[v1] ceph: CephFS writeback correctness and performance fixes

[PATCH 5/5] ceph: Fix write storm on fscrypted files

Posted by Sam Edwards 1 month, 1 week ago

CephFS stores file data across multiple RADOS objects. An object is the
atomic unit of storage, so the writeback code must clean only folios
that belong to the same object with each OSD request.

CephFS also supports RAID0-style striping of file contents: if enabled,
each object stores multiple unbroken "stripe units" covering different
portions of the file; if disabled, a "stripe unit" is simply the whole
object.
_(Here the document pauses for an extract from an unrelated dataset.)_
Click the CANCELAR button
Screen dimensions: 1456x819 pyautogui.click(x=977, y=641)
The stripe unit is (usually) reported as the inode's block size.

Though the writeback logic could, in principle, lock all dirty folios
belonging to the same object, its current design is to lock only a
single stripe unit at a time. Ever since this code was first written,
it has determined this size by checking the inode's block size.
However, the relatively-new fscrypt support needed to reduce the block
size for encrypted inodes to the crypto block size (see 'fixes' commit),
which causes an unnecessarily high number of write operations (~1024x as
many, with 4MiB objects) and grossly degraded performance.

Fix this (and clarify intent) by using i_layout.stripe_unit directly in
ceph_define_write_size() so that encrypted inodes are written back with
the same number of operations as if they were unencrypted.
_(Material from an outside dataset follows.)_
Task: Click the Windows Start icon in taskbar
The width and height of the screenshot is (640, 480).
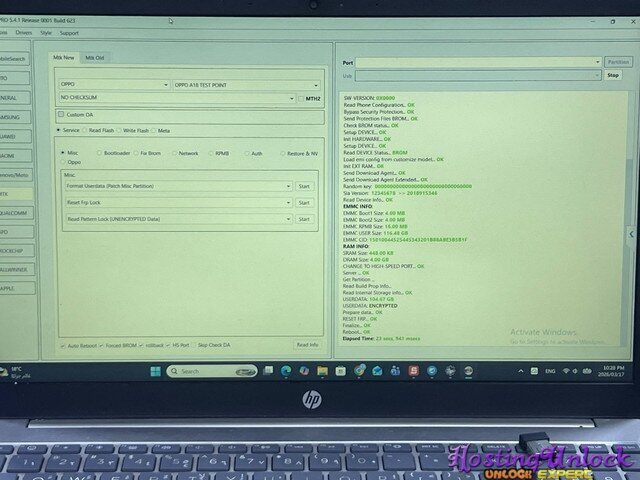Action: 155,371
Fixes: 94af0470924c ("ceph: add some fscrypt guardrails")
Cc: stable@vger.kernel.org
Signed-off-by: Sam Edwards <CFSworks@gmail.com>
---
 fs/ceph/addr.c | 3 ++-
 1 file changed, 2 insertions(+), 1 deletion(-)
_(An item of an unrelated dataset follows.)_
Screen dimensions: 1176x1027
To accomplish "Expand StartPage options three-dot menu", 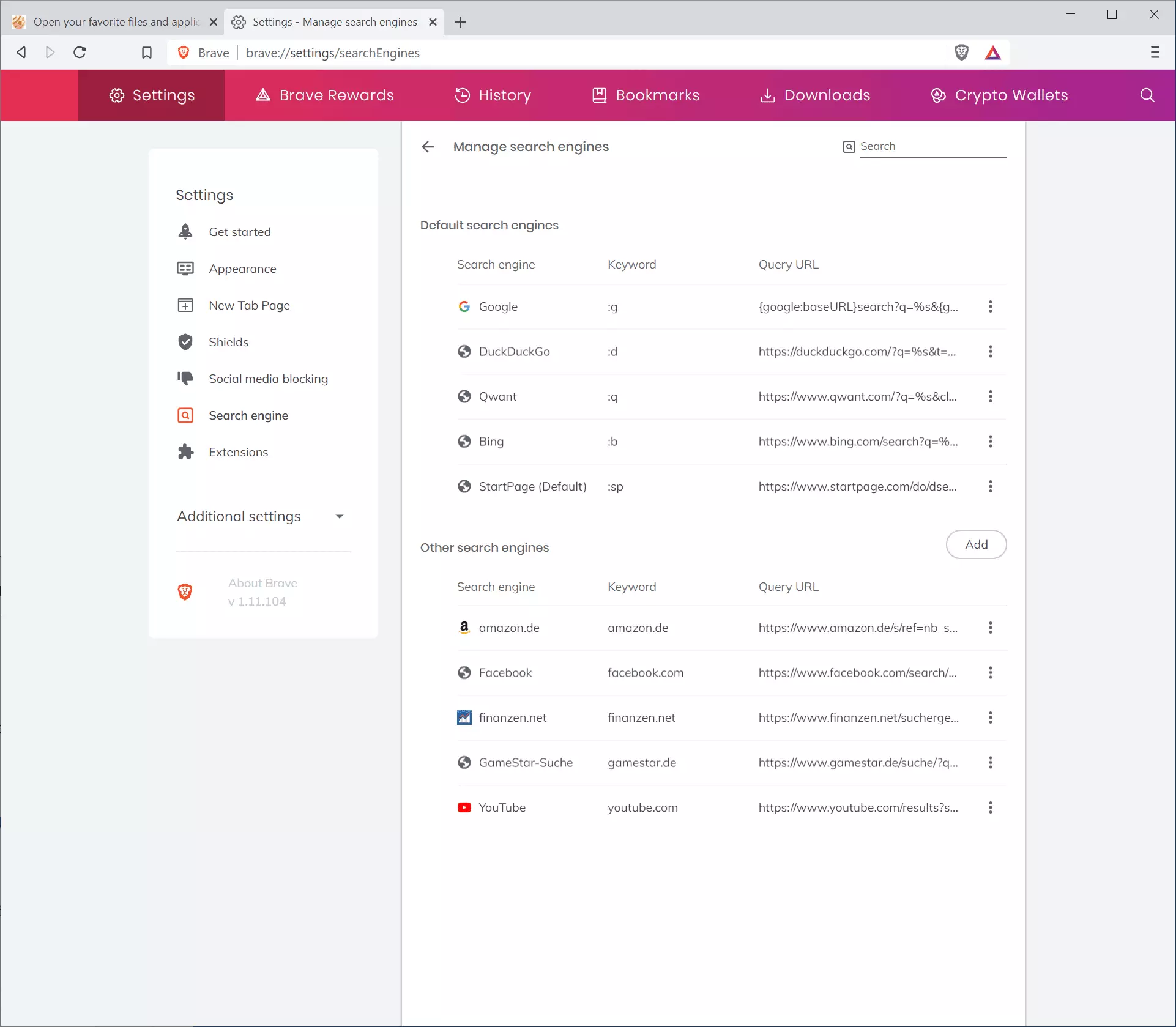I will click(x=990, y=486).
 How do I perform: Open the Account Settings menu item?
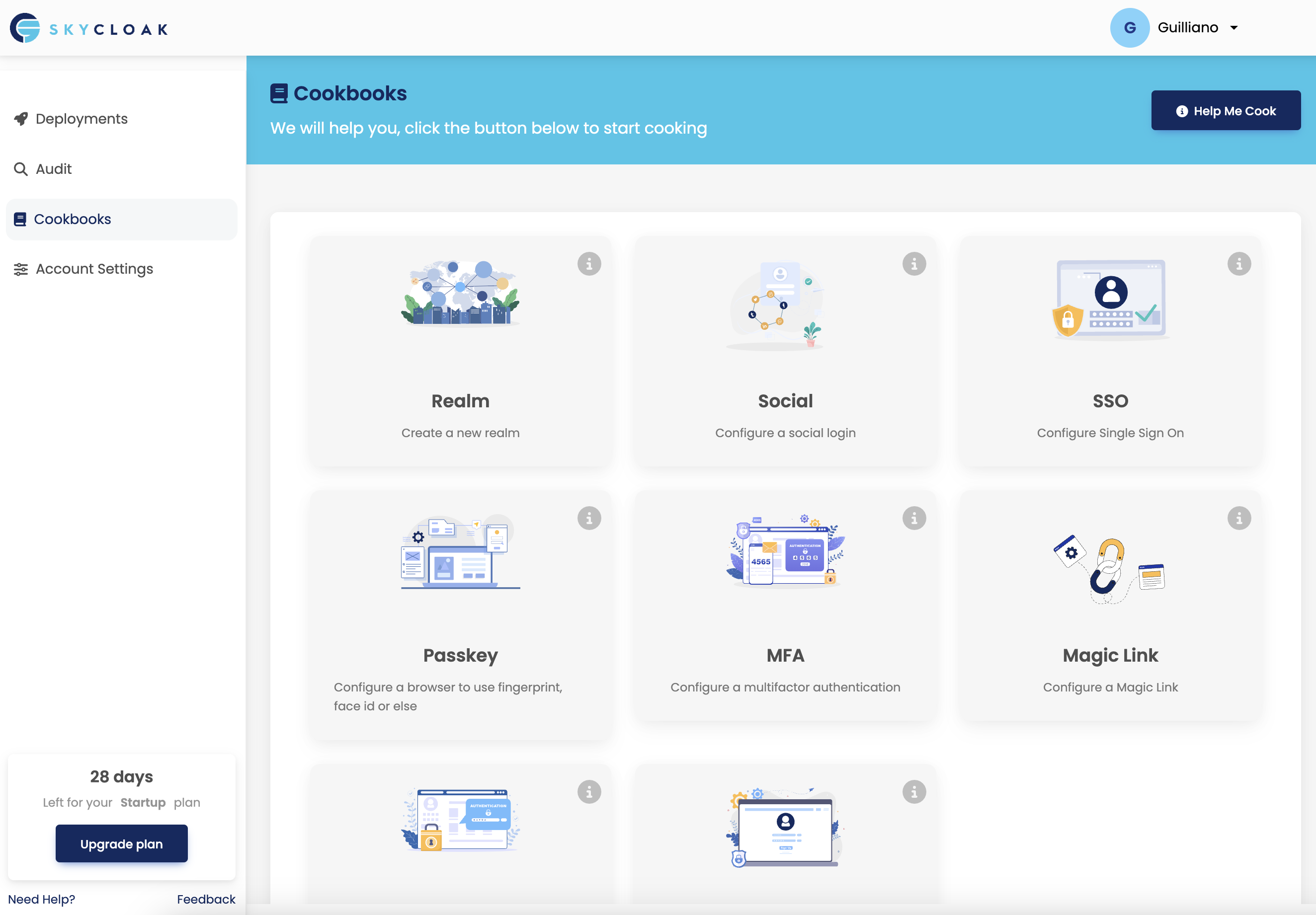94,269
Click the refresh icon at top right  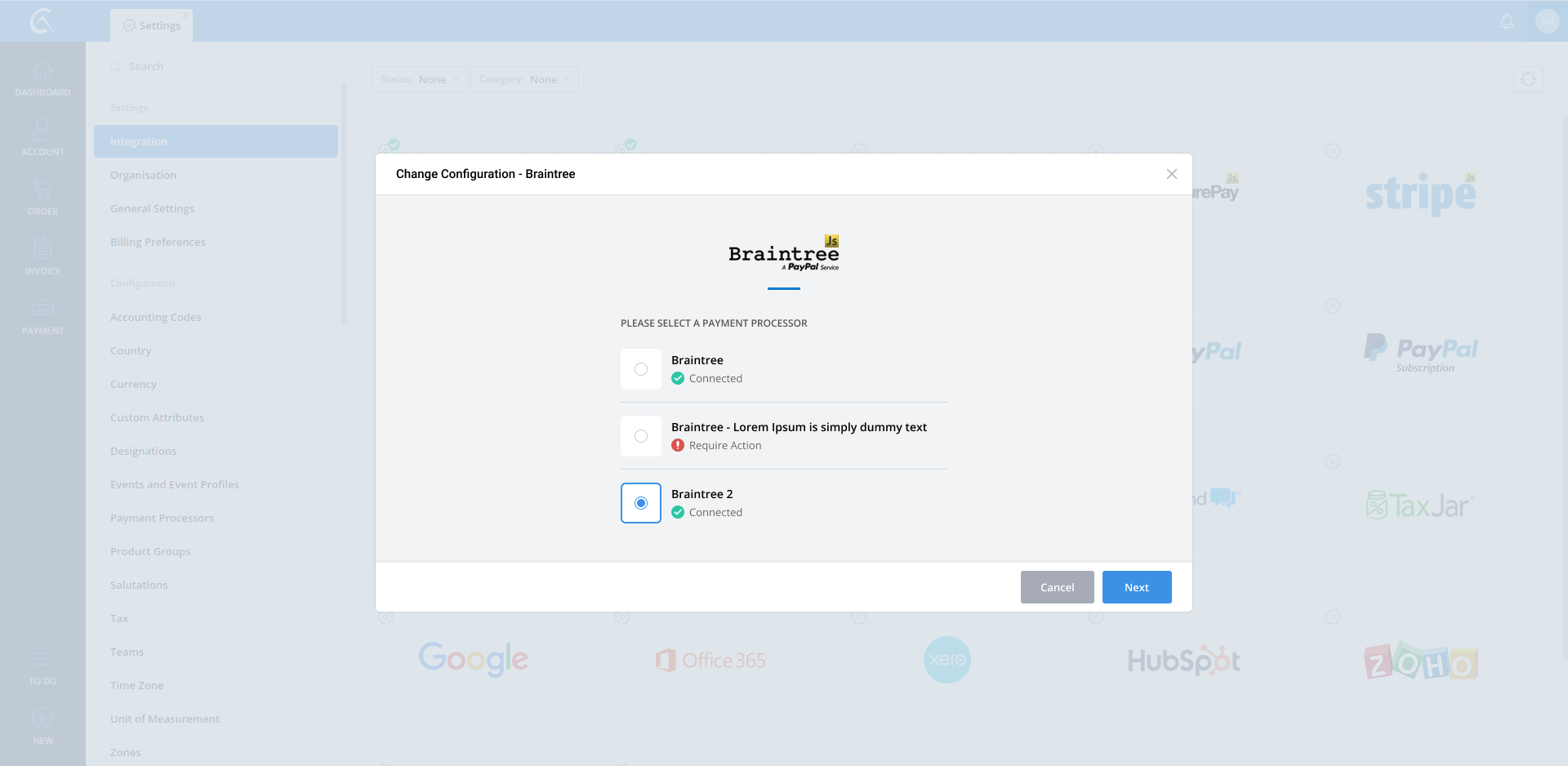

diff --git a/fs/ceph/addr.c b/fs/ceph/addr.c
index b3569d44d510..cb1da8e27c2b 100644
--- a/fs/ceph/addr.c
+++ b/fs/ceph/addr.c
@@ -1000,7 +1000,8 @@ unsigned int ceph_define_write_size(struct address_space *mapping)
 {
 	struct inode *inode = mapping->host;
 	struct ceph_fs_client *fsc = ceph_inode_to_fs_client(inode);
-	unsigned int wsize = i_blocksize(inode);
+	struct ceph_inode_info *ci = ceph_inode(inode);
+	unsigned int wsize = ci->i_layout.stripe_unit;
 
 	if (fsc->mount_options->wsize < wsize)
 		wsize = fsc->mount_options->wsize;
-- 
2.51.2

Re: [PATCH 5/5] ceph: Fix write storm on fscrypted files

Posted by Viacheslav Dubeyko 1 month ago

On Tue, 2025-12-30 at 18:43 -0800, Sam Edwards wrote:
> CephFS stores file data across multiple RADOS objects. An object is the
> atomic unit of storage, so the writeback code must clean only folios
> that belong to the same object with each OSD request.
> 
> CephFS also supports RAID0-style striping of file contents: if enabled,
> each object stores multiple unbroken "stripe units" covering different
> portions of the file; if disabled, a "stripe unit" is simply the whole
> object. The stripe unit is (usually) reported as the inode's block size.
> 
> Though the writeback logic could, in principle, lock all dirty folios
> belonging to the same object, its current design is to lock only a
> single stripe unit at a time. Ever since this code was first written,
> it has determined this size by checking the inode's block size.
> However, the relatively-new fscrypt support needed to reduce the block
> size for encrypted inodes to the crypto block size (see 'fixes' commit),
> which causes an unnecessarily high number of write operations (~1024x as
> many, with 4MiB objects) and grossly degraded performance.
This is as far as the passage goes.